La start-up de Ludovic Le Moan a franchi une nouvelle marche dans l’innovation et l’utilisation de l’internet des objets à visée humanitaire. En effet, le groupe toulousain a annoncé ce mardi au Mobile World Congress de Barcelone avoir mené une première phase d’expérimentation de six mois – entre janvier 2016 et février 2017 – de suivi à distance d’une dizaine de rhinocéros noirs et blancs au sein de leur environnement naturel. Un « projet » piloté par Sigox Foundation en partenariat avec trois grandes organisations dédiées à la conservation de l’espèce, en l’occurrence : International Rhino Foundation (USA), Save the Rhino (Grande-Bretagne) et Lowveld Rhino Trust, autre organisme basé directement en Afrique.


Objectif de l’opération : sensibiliser l’opinion publique et pouvoir, à plus long terme, être en mesure de suivre à distance tous les individus d’une espèce menacée d’extinction. En effet, selon l’organisation « Save the Rhino », on ne compterait plus que 29 000 rhinocéros dans le monde, contre 70 000 il y a 50 ans. « En transmettant ne serait-ce que quelques positions GPS par jour, nous simplifions drastiquement le monitoring des animaux.

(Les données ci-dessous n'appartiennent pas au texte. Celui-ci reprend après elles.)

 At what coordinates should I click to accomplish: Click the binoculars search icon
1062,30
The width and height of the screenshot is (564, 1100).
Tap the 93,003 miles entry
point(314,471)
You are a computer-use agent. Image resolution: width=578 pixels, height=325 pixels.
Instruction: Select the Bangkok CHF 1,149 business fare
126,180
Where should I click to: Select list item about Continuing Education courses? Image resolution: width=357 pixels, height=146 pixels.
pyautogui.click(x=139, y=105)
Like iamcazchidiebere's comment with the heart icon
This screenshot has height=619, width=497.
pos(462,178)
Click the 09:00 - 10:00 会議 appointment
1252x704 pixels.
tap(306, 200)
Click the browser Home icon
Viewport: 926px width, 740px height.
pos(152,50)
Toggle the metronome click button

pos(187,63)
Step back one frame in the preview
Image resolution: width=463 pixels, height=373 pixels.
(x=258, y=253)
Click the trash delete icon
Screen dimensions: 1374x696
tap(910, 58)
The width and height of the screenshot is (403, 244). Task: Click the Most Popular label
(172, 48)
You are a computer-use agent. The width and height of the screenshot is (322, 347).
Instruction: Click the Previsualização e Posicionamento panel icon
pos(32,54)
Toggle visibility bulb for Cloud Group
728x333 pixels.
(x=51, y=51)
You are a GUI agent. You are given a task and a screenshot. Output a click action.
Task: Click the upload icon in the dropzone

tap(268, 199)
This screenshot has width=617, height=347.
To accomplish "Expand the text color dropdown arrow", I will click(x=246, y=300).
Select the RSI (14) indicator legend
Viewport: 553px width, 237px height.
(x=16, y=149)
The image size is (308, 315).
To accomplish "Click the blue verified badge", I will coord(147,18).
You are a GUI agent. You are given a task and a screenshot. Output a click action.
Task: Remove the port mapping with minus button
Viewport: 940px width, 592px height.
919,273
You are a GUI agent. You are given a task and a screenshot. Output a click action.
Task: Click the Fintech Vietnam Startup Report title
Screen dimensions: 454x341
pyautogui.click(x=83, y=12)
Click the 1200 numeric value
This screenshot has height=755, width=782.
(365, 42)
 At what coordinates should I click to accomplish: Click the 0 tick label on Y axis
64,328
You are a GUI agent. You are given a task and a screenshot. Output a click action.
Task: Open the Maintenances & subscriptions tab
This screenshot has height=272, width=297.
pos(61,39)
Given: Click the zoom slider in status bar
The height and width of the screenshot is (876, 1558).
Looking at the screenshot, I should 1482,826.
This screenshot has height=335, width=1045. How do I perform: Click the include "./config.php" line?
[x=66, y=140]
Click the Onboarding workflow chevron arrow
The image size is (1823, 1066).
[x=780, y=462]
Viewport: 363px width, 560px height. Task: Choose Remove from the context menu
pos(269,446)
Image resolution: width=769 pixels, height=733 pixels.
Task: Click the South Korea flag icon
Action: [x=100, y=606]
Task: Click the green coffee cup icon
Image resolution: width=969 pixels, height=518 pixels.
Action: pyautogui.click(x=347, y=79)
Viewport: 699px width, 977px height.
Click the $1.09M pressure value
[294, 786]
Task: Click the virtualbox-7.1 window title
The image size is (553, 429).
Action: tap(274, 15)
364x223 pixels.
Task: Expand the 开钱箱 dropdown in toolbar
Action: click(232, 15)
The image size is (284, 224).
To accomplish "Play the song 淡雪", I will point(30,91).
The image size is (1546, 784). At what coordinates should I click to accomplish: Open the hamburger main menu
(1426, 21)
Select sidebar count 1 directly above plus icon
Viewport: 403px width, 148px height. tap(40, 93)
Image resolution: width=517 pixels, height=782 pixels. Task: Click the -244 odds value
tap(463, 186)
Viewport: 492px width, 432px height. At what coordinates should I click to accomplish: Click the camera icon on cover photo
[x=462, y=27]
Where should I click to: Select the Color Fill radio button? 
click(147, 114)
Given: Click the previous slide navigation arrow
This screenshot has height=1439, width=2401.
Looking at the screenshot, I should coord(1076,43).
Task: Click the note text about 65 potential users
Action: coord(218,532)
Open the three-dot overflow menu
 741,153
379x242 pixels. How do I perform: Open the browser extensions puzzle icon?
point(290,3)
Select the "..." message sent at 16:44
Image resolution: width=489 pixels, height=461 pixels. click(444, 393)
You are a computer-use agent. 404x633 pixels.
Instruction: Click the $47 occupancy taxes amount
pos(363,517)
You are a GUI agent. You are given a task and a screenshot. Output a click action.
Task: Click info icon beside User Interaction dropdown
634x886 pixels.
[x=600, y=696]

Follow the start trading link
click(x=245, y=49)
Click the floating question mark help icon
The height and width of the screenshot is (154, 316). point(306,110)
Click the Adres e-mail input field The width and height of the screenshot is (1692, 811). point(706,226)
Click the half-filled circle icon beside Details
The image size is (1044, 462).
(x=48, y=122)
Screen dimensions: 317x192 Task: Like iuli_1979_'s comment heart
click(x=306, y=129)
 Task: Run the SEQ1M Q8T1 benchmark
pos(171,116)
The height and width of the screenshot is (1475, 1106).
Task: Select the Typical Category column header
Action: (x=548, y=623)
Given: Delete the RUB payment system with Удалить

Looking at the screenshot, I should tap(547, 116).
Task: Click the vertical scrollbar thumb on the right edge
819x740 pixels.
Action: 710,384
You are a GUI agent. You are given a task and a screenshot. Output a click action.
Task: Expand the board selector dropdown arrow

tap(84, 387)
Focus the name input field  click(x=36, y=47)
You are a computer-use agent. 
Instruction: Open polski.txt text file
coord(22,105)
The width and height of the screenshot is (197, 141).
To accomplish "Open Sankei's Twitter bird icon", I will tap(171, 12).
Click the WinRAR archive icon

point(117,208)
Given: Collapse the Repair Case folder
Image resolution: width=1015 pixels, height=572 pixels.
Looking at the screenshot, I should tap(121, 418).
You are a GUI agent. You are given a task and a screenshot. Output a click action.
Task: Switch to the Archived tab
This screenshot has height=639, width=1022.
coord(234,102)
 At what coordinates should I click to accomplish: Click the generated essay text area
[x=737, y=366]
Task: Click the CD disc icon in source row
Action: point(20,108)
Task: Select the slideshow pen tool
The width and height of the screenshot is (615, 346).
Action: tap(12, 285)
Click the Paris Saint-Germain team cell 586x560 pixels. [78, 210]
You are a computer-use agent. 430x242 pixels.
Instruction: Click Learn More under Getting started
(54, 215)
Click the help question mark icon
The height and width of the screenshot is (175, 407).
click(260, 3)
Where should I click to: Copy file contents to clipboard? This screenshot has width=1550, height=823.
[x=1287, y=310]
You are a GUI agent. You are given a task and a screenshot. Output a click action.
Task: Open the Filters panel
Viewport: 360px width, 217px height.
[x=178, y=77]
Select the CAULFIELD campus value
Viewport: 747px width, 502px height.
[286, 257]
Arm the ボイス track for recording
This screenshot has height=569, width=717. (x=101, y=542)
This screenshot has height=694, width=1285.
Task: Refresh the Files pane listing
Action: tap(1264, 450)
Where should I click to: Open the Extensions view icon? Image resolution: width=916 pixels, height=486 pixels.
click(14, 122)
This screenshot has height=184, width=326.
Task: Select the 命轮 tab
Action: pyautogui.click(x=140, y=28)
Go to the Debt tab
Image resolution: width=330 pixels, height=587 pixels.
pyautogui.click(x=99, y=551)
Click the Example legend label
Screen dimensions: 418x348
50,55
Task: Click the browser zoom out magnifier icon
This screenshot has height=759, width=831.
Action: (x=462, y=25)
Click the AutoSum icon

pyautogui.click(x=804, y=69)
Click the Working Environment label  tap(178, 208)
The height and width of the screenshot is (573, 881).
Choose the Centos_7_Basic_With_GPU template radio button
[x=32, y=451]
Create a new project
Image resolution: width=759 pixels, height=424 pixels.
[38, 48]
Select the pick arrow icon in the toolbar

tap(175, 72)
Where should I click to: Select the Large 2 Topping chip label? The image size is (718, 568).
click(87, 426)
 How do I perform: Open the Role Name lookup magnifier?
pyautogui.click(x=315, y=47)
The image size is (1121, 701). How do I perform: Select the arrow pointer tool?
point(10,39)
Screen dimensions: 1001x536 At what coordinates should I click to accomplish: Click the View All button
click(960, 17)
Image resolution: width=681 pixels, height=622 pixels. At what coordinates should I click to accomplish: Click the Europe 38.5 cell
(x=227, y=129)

Nous donnons ainsi une voix aux rhinocéros, tous les jours, où qu’ils soient. Mieux comprendre les espèces menacées et donc les protéger constitue un grand espoir », déclare Marion Moreau, directrice de Sigfox Foundation.

A la recherche de donateurs

Implanté dans la corne du rhinocéros, un tracker GPS transmet trois positions par jour via le réseau sur une plate-forme en ligne sécurisée. L’autonomie du capteur est estimée entre un et trois ans pour un coût d’environ 30 dollars. La « première étape » d’un programme baptisé « Now Rhino Speak » aux grandes ambitions, comme évoqué au préalable. « Notre objectif, avec le concours des meilleurs spécialistes des rhinocéros, est d’aider à produire 29 000 capteurs connectés pour surveiller tous les rhinocéros vivant sur notre planète », souligne Marion Moreau. Et de poursuivre. « Nous sommes déjà associés à une société française de suivi des animaux pionnière dans la fabrication des balises Argos et nous cherchons des donateurs pour produire des capteurs très bon marché, capables de durer plusieurs années ».

Les opérations, menées conjointement par Sigfox Foundation et Lowveld Rhino Trust, ont tout d’abord consisté à déployer l’infrastructure du réseau Sigfox dans la réserve. Trois antennes et stations de base Sigfox, installées en quatre jours seulement, ont permis d’apporter une couverture du réseau LPWA (Low Power Wide Area) sur l’ensemble de la zone protégée. Christophe Fourtet, co-fondateur et directeur scientifique de Sigfox, s’est personnellement impliqué dans les opérations sur le terrain, aidés de 4 techniciens bénévoles.

Le précédent « Princesse Elisabeth »

En janvier 2016, la société Sigfox avait déjà lancé le programme « Power Of Low » un réseau d’objets connectés pour protéger l’environnement. Une première expérimentation avait été menée à la station polaire Princesse-Elisabeth en Antarctique. Une station qui fonctionne en totale autarcie énergétique grâce au solaire et à l’éolien et distante de 150 kilomètres de toute côte.  Aujourd’hui, le réseau Sigfox est disponible dans 31 pays – sur les cinq continents- et le sera dans 60 pays d’ici 2018, couvrant ainsi 486 millions de personnes et 7 millions d’objets connectés.